Search the data for the string "input", and report each line where it is found.

════

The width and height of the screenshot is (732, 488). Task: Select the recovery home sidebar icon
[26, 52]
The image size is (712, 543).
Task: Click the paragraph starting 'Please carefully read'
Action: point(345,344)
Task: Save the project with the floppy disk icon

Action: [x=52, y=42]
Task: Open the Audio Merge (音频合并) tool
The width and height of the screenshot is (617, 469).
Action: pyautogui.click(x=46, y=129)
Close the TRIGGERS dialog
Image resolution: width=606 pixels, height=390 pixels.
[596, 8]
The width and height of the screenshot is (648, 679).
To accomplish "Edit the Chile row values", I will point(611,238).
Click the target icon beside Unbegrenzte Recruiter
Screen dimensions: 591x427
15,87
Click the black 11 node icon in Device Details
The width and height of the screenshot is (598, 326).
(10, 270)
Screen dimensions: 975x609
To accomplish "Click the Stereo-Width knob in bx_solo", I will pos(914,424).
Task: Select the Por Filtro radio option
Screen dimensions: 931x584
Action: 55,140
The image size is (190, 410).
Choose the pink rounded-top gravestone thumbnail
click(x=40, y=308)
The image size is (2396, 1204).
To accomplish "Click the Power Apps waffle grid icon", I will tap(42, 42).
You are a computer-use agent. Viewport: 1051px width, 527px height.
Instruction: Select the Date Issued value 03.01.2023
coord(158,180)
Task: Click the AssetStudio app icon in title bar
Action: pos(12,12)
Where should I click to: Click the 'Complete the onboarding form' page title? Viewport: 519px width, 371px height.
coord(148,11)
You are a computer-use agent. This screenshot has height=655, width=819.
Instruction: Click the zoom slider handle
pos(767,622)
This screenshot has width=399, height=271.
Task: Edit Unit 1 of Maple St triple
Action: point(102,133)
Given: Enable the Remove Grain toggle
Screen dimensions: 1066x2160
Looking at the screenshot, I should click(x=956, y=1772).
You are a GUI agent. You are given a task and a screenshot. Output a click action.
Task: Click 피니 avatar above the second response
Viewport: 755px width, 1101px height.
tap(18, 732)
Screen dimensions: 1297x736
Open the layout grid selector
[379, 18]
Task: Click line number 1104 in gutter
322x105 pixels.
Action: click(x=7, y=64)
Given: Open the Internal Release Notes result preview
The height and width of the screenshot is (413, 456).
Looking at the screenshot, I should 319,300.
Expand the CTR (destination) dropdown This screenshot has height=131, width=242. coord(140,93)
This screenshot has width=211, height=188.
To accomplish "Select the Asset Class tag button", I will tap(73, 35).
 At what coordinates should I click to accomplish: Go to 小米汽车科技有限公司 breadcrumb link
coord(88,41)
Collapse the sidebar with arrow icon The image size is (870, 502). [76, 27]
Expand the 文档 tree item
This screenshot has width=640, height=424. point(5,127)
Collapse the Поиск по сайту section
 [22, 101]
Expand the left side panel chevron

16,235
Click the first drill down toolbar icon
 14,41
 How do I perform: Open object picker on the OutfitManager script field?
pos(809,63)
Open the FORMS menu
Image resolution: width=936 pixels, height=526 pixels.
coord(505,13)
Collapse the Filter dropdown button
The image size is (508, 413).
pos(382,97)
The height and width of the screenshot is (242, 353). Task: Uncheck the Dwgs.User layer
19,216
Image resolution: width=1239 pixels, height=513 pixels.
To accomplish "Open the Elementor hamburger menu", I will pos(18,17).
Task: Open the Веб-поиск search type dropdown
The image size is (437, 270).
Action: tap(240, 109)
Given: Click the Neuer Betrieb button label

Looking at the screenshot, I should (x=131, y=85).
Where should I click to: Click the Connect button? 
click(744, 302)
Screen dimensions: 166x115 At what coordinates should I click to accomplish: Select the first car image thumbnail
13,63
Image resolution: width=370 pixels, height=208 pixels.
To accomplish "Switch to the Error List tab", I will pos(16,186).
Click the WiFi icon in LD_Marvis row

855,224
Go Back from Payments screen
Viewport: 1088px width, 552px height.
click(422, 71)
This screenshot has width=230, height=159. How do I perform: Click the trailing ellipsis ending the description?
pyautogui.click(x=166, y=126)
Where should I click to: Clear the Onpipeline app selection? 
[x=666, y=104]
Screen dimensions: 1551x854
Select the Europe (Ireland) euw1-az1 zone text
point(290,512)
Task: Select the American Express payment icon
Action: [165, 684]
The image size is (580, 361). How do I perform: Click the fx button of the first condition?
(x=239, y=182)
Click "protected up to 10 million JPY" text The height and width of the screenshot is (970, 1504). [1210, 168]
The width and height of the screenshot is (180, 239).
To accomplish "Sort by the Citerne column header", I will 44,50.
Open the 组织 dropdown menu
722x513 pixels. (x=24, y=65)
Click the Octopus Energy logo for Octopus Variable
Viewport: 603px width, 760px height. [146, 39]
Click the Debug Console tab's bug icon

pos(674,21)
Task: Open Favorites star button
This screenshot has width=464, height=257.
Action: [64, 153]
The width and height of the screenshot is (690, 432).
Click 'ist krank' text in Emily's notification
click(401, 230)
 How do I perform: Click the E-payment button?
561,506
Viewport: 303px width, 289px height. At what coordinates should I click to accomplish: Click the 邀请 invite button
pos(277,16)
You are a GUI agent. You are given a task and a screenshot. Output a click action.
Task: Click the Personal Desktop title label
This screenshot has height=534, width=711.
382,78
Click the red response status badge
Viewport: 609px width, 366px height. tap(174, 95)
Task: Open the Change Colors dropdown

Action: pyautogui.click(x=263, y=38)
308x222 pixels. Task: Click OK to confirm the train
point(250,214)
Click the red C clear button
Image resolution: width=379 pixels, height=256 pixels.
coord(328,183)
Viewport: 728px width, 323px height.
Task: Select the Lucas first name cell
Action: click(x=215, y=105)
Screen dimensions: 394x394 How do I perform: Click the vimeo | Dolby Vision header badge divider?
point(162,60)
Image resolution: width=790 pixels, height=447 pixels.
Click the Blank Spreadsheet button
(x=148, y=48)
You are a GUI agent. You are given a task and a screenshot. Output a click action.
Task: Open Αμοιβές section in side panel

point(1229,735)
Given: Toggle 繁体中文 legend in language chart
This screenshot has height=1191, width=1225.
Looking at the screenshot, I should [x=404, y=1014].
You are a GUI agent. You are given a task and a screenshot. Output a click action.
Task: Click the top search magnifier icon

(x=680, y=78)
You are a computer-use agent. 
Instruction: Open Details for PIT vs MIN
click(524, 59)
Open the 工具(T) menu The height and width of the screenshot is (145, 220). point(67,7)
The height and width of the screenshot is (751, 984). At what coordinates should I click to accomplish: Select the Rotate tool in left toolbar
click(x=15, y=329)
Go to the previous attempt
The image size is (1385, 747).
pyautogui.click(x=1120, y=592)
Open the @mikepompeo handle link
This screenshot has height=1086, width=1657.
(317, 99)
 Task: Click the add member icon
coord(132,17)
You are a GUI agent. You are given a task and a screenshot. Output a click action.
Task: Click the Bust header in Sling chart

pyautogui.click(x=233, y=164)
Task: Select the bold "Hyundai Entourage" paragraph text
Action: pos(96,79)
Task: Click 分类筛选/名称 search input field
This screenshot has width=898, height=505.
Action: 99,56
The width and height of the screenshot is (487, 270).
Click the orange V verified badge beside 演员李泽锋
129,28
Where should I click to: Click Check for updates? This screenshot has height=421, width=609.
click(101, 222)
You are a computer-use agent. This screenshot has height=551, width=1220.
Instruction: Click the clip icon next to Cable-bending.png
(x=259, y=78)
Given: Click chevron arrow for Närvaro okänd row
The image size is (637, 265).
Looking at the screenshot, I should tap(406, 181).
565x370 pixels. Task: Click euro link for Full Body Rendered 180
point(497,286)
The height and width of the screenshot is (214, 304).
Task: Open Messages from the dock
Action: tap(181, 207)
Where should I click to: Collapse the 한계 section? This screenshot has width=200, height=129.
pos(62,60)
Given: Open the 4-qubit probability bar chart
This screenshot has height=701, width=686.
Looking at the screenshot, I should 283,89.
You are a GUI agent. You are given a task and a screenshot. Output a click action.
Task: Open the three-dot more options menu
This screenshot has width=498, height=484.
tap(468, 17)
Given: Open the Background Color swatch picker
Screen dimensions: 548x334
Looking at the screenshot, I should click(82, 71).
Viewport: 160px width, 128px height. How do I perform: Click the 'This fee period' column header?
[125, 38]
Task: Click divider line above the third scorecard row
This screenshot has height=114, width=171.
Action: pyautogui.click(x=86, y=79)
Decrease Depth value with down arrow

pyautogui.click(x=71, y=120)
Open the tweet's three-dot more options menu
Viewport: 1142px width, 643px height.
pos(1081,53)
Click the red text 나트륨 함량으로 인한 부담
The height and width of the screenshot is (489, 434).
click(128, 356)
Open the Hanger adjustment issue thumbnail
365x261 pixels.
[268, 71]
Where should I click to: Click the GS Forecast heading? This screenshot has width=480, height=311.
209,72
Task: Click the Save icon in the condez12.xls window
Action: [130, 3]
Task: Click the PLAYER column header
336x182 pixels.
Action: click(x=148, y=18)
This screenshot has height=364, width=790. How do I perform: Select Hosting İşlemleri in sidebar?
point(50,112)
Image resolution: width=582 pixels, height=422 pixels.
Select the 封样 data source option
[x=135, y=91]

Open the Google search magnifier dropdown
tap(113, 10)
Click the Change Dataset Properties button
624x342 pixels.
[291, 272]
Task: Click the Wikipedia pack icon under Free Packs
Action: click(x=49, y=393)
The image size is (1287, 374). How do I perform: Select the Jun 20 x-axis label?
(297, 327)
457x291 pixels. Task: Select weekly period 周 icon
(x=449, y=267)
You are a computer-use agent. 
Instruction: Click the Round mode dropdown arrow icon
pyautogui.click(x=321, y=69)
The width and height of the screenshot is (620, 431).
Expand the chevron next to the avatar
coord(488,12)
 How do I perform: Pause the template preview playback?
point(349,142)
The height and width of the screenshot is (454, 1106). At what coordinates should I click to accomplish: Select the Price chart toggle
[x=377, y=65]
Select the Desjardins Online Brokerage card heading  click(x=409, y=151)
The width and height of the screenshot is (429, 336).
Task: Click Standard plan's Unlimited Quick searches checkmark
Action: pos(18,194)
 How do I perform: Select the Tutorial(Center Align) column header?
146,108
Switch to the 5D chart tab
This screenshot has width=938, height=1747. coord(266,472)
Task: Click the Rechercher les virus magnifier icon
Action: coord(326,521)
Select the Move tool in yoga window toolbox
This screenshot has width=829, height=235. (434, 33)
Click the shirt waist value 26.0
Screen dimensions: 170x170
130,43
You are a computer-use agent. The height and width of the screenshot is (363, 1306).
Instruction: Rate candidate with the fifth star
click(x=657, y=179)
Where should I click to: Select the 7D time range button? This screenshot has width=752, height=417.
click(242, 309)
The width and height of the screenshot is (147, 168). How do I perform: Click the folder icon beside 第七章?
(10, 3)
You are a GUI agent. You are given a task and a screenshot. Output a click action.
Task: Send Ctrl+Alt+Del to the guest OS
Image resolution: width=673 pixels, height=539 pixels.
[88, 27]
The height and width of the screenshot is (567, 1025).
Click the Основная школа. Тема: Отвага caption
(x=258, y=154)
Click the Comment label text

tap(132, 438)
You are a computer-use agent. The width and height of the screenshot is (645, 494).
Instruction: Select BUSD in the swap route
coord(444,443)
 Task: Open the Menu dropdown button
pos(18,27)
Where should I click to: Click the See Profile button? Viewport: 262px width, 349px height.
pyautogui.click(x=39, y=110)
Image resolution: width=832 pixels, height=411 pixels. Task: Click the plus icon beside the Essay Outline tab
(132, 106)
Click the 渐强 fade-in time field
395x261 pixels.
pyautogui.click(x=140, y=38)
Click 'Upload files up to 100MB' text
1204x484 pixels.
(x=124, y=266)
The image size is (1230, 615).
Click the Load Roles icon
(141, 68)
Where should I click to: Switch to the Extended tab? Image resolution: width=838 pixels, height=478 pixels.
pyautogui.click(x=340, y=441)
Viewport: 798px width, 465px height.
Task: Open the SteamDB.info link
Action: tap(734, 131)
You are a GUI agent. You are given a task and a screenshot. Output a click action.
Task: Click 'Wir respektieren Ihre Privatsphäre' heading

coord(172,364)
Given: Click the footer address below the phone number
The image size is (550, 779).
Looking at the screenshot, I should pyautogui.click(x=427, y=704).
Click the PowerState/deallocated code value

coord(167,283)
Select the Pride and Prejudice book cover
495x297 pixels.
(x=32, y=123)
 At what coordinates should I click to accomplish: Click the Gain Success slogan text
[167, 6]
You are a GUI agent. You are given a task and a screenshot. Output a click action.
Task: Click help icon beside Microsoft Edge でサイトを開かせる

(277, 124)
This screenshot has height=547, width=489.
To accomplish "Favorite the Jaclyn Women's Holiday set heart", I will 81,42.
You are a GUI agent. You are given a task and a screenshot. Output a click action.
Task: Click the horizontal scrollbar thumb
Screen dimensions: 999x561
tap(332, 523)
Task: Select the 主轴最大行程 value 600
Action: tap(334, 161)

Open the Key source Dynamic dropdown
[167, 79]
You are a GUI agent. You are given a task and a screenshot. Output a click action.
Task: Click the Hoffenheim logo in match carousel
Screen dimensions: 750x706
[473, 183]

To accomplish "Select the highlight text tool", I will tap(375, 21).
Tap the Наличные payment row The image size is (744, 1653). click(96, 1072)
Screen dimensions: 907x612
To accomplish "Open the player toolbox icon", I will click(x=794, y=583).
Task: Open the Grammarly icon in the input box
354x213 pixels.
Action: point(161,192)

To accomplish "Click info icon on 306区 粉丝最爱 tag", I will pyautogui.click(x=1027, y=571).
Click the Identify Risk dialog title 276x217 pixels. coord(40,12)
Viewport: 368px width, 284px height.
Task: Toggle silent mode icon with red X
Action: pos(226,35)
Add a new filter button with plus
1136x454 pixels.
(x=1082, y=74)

════

:: Response ::
Task: Click 分类筛选/名称 search input field
Task: Open the Grammarly icon in the input box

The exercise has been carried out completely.